REQUIRED TASKS ▸
A) According to the healthcare overhaul report, under what circumstance would the package of changes have to return to the House? Answer in one to three sentences.
B) In the healthcare overhaul report, begin at the words "The package of changes now" and stop after "the proposed changes.". Rewrite that span, swapping "this week" for "next week".

QUOTED PASSAGE ▸
########
Washington– The US House of Representatives approved a sweeping US$940 billion healthcare overhaul on Sunday in a two-step process that sends a Senate version of the bill to President Barack Obama for his signature and a package of changes sought by Democrats to the Senate bill.
The package of changes now go to the Senate for approval. The Senate is expected to take it up this week. If it passes unchanged it will then go to Obama for his signature. If any changes are made by the Senate, the package of changes will have to go back to the House for further action.
The legislation aims to extend coverage to 32 million uninsured people. Here are key provisions of the Senate-passed legislation and the proposed changes.
The legislation would require substantial insurance market reforms that would bar insurers from excluding people for pre-existing medical conditions and prevent them from arbitrarily dropping policy holders.
Insurance exchanges would be created in which small businesses and individuals without employer-sponsored coverage would be able to shop for coverage. Plans offered on the exchange would have to meet minimum benefit requirements.
The proposed changes would allow dependent children to remain on their parents’ health policies until age 26.
########
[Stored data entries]
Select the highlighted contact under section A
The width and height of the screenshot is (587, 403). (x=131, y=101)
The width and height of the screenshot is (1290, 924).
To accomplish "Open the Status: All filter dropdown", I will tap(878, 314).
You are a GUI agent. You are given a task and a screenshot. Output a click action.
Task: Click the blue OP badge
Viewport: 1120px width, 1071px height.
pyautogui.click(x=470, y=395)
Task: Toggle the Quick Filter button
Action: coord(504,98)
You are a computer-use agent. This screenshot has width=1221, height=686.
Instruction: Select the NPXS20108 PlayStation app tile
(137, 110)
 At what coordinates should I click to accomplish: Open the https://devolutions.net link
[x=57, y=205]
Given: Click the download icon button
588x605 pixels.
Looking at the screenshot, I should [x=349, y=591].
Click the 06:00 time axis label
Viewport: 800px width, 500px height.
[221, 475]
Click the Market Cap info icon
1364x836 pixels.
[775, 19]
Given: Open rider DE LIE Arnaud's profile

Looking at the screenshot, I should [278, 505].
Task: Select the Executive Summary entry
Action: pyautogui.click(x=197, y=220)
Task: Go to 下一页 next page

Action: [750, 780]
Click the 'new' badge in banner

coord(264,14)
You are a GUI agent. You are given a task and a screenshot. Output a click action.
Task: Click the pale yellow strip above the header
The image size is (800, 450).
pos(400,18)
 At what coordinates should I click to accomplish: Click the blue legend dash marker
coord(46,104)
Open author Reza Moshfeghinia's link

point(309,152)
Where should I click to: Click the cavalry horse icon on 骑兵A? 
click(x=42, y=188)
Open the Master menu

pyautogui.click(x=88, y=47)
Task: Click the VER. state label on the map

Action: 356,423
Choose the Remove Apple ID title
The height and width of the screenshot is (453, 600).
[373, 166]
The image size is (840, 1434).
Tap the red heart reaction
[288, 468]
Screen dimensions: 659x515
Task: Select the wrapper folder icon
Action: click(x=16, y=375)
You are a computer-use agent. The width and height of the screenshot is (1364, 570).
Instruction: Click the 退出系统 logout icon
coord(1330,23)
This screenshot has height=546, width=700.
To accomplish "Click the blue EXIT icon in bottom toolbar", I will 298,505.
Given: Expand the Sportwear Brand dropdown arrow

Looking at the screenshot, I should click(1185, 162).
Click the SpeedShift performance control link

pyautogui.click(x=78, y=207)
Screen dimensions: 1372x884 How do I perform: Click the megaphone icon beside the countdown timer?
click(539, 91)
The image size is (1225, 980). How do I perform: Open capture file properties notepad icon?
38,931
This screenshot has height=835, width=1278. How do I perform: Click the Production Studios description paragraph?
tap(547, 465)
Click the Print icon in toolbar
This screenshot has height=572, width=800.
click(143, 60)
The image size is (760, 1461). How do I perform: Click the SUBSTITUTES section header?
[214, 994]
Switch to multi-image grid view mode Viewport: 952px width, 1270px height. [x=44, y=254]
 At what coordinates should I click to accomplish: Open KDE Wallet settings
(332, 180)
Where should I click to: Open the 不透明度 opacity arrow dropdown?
########
SET OF ANSWERS ▸
A) The package would have to go back to the House for further action if the Senate makes any changes to it. If the Senate passes it unchanged, it goes to Obama for his signature.

B)
The package of changes now go to the Senate for approval. The Senate is expected to take it up next week. If it passes unchanged it will then go to Obama for his signature. If any changes are made by the Senate, the package of changes will have to go back to the House for further action.
The legislation aims to extend coverage to 32 million uninsured people. Here are key provisions of the Senate-passed legislation and the proposed changes.